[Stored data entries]
● ● ● ●

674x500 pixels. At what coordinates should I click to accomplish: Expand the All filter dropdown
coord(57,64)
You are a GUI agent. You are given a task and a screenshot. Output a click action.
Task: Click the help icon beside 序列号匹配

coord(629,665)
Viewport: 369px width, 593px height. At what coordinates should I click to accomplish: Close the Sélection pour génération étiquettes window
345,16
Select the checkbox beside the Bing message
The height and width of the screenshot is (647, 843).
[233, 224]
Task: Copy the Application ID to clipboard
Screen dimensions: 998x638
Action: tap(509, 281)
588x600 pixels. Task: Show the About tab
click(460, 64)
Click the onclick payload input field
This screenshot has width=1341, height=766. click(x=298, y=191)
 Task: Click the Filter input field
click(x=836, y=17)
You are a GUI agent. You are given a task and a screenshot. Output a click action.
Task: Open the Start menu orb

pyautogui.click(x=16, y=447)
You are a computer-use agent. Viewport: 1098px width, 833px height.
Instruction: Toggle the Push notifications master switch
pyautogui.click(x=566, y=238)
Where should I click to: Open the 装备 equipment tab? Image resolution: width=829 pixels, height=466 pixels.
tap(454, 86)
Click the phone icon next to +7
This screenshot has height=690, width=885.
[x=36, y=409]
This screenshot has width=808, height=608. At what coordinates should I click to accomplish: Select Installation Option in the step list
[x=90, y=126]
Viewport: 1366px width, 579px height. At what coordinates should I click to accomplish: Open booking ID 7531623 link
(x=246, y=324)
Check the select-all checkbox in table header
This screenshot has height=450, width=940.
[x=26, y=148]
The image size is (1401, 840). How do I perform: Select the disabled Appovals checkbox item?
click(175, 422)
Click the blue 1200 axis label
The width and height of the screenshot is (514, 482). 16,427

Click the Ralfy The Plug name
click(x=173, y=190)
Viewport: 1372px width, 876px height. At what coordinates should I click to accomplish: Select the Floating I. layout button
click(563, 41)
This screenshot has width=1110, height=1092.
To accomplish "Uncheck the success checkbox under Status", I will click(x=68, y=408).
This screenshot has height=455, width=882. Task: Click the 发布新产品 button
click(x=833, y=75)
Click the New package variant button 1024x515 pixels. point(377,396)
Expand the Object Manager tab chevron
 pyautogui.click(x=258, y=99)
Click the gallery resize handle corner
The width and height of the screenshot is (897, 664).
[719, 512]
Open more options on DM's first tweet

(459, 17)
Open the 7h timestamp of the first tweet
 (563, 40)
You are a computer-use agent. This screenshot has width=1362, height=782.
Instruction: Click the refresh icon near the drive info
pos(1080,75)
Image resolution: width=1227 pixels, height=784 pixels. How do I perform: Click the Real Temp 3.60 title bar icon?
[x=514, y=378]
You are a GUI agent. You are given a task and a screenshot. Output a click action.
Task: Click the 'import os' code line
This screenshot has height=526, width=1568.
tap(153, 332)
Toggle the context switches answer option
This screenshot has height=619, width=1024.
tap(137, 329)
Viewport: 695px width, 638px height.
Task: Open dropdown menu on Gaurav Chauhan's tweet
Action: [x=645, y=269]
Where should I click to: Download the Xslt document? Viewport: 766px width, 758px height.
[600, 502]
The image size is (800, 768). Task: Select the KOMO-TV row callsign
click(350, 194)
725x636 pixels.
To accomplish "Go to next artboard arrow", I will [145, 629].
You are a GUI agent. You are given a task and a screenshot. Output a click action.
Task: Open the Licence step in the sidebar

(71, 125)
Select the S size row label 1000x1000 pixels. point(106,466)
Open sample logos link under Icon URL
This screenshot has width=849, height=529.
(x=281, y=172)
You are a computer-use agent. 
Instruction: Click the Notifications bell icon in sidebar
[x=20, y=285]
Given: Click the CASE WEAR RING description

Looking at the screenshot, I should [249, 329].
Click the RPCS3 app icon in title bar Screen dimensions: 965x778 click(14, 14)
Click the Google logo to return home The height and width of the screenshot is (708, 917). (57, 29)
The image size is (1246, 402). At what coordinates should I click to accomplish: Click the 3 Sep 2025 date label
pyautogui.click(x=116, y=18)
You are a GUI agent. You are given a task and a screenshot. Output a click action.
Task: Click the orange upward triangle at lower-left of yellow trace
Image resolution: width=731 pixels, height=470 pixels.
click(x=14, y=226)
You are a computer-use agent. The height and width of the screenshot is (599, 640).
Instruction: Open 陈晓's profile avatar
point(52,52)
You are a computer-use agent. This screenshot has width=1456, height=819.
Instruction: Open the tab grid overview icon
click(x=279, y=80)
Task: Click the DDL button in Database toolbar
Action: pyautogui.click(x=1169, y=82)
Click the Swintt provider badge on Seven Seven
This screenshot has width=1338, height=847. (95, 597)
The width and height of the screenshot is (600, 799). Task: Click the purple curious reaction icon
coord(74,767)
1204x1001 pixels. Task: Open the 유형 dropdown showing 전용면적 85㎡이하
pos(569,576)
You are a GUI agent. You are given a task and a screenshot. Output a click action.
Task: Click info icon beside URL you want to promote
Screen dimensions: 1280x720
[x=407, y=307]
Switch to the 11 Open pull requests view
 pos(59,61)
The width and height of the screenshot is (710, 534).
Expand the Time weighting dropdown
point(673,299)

● ● ● ●

Task requirements: Go through the entries above and copy every line containing "next".

Task output:
Click the phone icon next to +7
To accomplish "Go to next artboard arrow", I will [145, 629].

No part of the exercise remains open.